The University of Michigan has started its 2010 campaign and two African-American quarterbacks, freshman Devin Gardner and sophomore Denard Robinson, are battling sophomore Tate Forcier for playing time.
No big deal, right? Well, it has not always been this way.

Recently the Michigan Chronicle interviewed Dennis Franklin, who in 1972 became the first African-American quarterback to start for the Maize & Blue. Since his noteworthy breakthrough, there has not been a steady stream of African-American quarterbacks running the Wolverines offense.

After Franklin’s ascension only Demetrius Brown (1986-1989) and Michael Taylor (1985-1989) have had any measurable impact at the UM quarterback position.

Franklin, a Massillon, Ohio native, said during his tenure in Ann Arbor he was always “Michigan’s first Black quarterback” in stories and television reports. Eventually, during his three years as a starter (1973 through 1975) with coach Bo Schembechler, he led the Wolverines to a 30-2-1 record. Those two losses were to Ohio State and the tie was also to the Buckeyes.

“Bo was the greatest coach I’ve ever been associated with,” Franklin said. “His values, what he stood for and his being a disciplinarian helped him teach young players how to be men. As I look back I see what it meant to be around Bo and you still remember his teachings.

“I was the first Black quarterback at Michigan and Bo told me that it was going to be a big deal, because the Wolverines had never started a Black quarterback before.”

Franklin also said he was so thankful to Bo because he believed in him and entrusted him to run his team.

“Bo started me for three years,” he noted, “but we never went to a bowl game.”

The Wolverines never went to a bowl game with a three year record of 30-2-1?

Under Franklin’s leadership as quarterback, Michigan tied with Ohio State for three consecutive Big Ten titles from 1972 to 1974. Franklin was a First Team All Big Ten quarterback in 1974 and led the team in passing and total offense every year from 1972 to 1974, becoming the second player at Michigan since Heisman Trophy winner Tom Harmon to accomplish that feat for three consecutive years. He also finished sixth in the 1974 Heisman Trophy balloting.

“Back in the day a Big Ten team could only play in the Rose bowl,” Franklin recalled. “I think our team and its plight helped change the Big Ten policy and rule. If we were in today’s world we would have played in a BCS Bowl every year.”

Why didn’t Michigan go to the Rose Bowl when the Wolverines tied the Buckeyes in the season’s final regular season game and for the Big Ten title?

“The powers that be went to the Big Ten Athletic Directors and let hem vote on who should go to the Rose Bowl,” Franklin noted, “Had it been a 5 to 5 vote we would have gone to Pasadena.
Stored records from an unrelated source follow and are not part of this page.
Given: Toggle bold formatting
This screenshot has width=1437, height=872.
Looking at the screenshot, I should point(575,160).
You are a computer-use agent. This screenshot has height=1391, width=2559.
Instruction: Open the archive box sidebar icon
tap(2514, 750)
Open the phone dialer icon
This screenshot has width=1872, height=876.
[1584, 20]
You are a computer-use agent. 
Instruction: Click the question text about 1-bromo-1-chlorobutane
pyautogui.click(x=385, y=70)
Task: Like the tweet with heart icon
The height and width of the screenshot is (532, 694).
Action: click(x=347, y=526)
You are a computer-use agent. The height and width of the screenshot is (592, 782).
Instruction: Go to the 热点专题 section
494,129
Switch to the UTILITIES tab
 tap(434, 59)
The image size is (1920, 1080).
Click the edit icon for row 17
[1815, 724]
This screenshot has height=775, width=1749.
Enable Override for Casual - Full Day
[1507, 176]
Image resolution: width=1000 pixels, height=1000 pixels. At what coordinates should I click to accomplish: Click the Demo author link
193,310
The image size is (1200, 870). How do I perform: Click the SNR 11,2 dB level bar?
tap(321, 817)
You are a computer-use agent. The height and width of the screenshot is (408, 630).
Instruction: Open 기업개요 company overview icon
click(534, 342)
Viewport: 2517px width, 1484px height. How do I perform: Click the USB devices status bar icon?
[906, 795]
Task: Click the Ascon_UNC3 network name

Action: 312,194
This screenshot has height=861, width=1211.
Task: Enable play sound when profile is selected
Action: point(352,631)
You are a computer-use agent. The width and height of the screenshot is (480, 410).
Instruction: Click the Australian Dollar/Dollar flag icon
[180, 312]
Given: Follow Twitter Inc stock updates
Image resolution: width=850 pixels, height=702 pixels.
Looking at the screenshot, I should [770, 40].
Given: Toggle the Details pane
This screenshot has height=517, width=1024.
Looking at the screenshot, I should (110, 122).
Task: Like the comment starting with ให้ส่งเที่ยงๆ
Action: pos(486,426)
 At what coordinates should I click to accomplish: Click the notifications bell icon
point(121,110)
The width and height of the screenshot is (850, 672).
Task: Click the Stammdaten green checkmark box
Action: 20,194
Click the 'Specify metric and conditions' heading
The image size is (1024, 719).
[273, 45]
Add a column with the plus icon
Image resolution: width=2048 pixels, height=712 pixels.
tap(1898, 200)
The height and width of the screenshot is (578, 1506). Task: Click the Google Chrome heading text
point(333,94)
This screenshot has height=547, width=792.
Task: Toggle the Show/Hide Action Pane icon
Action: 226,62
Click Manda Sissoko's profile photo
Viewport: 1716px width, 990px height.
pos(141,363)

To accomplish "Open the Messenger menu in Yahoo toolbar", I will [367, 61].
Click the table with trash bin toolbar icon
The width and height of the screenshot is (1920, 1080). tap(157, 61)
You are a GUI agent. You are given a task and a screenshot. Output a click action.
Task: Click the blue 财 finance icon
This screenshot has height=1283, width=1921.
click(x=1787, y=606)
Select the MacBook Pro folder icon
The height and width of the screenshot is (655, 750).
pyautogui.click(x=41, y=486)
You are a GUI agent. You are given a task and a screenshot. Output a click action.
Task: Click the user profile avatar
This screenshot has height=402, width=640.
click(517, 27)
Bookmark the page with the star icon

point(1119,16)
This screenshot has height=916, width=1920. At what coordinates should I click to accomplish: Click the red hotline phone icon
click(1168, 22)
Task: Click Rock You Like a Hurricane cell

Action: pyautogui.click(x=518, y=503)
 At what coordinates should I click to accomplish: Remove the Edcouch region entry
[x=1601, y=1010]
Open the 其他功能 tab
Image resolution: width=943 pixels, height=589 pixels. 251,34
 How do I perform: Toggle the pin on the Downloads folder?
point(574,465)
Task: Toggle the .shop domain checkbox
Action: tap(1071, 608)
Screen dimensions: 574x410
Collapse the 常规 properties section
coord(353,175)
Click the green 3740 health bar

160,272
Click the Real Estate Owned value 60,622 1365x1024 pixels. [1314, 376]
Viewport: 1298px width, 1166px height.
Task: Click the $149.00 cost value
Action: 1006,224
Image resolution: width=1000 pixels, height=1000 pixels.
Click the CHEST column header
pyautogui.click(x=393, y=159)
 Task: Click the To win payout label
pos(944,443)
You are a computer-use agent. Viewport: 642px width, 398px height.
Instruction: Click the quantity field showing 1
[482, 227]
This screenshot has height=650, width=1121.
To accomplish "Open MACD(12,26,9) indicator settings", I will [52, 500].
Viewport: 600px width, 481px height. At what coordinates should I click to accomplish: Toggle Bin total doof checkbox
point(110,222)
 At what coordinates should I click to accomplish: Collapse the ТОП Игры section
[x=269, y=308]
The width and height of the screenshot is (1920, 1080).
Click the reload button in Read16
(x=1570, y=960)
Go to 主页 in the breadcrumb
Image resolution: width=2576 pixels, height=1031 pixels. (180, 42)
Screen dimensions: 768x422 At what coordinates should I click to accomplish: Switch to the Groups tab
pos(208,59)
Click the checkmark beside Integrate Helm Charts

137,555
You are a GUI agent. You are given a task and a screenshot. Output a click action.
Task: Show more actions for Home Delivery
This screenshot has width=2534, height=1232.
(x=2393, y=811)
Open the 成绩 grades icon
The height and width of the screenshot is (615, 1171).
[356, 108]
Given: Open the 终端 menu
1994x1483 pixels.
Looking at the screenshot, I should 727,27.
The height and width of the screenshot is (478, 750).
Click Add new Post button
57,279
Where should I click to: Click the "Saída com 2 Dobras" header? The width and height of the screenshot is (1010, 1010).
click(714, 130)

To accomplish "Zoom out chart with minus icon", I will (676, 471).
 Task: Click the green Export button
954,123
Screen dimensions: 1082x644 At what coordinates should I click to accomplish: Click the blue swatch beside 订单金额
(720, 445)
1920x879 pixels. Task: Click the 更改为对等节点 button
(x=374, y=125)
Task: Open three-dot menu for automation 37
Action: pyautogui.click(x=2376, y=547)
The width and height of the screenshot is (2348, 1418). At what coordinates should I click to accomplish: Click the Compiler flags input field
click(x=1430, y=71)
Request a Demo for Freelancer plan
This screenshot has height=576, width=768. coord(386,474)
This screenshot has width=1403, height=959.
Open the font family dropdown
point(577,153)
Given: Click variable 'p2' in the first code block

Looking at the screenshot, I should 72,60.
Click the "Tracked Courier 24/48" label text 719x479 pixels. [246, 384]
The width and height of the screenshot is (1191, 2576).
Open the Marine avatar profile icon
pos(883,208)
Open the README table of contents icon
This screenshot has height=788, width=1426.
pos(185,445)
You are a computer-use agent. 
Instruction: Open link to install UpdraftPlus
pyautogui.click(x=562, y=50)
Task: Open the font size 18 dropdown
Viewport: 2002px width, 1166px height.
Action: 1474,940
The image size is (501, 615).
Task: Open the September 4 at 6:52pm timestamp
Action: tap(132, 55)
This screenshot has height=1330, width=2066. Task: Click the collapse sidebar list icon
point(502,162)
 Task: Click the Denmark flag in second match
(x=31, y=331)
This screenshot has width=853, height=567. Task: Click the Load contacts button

But MSU’s AD voted for his own team making the vote 5-4.

“I would not have mind playing in this era, because the bowl experience would have been great. My teams surely would have played on New Year’s Day. I think the game has gotten so much bigger, with ESPN and all the other sports channels that it is just wonderful for the kids today.”

In the 1973 season Ohio State had gone to the Rose Bowl the year before, which normally would have given Michigan the tie-breaker edge. But Franklin broke his collarbone in that game many believe that was the deciding edge for the AD’s.

After graduating from UM Franklin was drafted by the Detroit Lions in the 1975 NFL Draft. Of course he was moved to receiver because the Lions had Super Star quarterbacks Greg Landry and Bill Munson. His brief NFL career that lasted nine games and totaled six catches over two years.

“I would have loved to have been given a chance at quarterback,” Franklin said, “but there just were not many opportunities back then to play that position. I think my skill set could have adjusted to the pro game.”
Franklin noted that he almost did not come to Michigan.

“Woody (Hayes) really wanted me to come to Ohio State,” hesaid, “but he put pressure on me to sign early. I told him I wanted to at least feel through things. Bo in turn told me to take all the time I needed to figure things out and it worked out great for me being in Ann Arbor.”

Franklin said he will always be a Wolverine and he keeps a close eye on how the team is doing.

“I’m disappointed the team has not been very competitive lately,” he said. “I live in LA now and I have to deal with all these USC people and they wear out the Maize & Blue. Still I think they will turn it around and get back to being competitive.”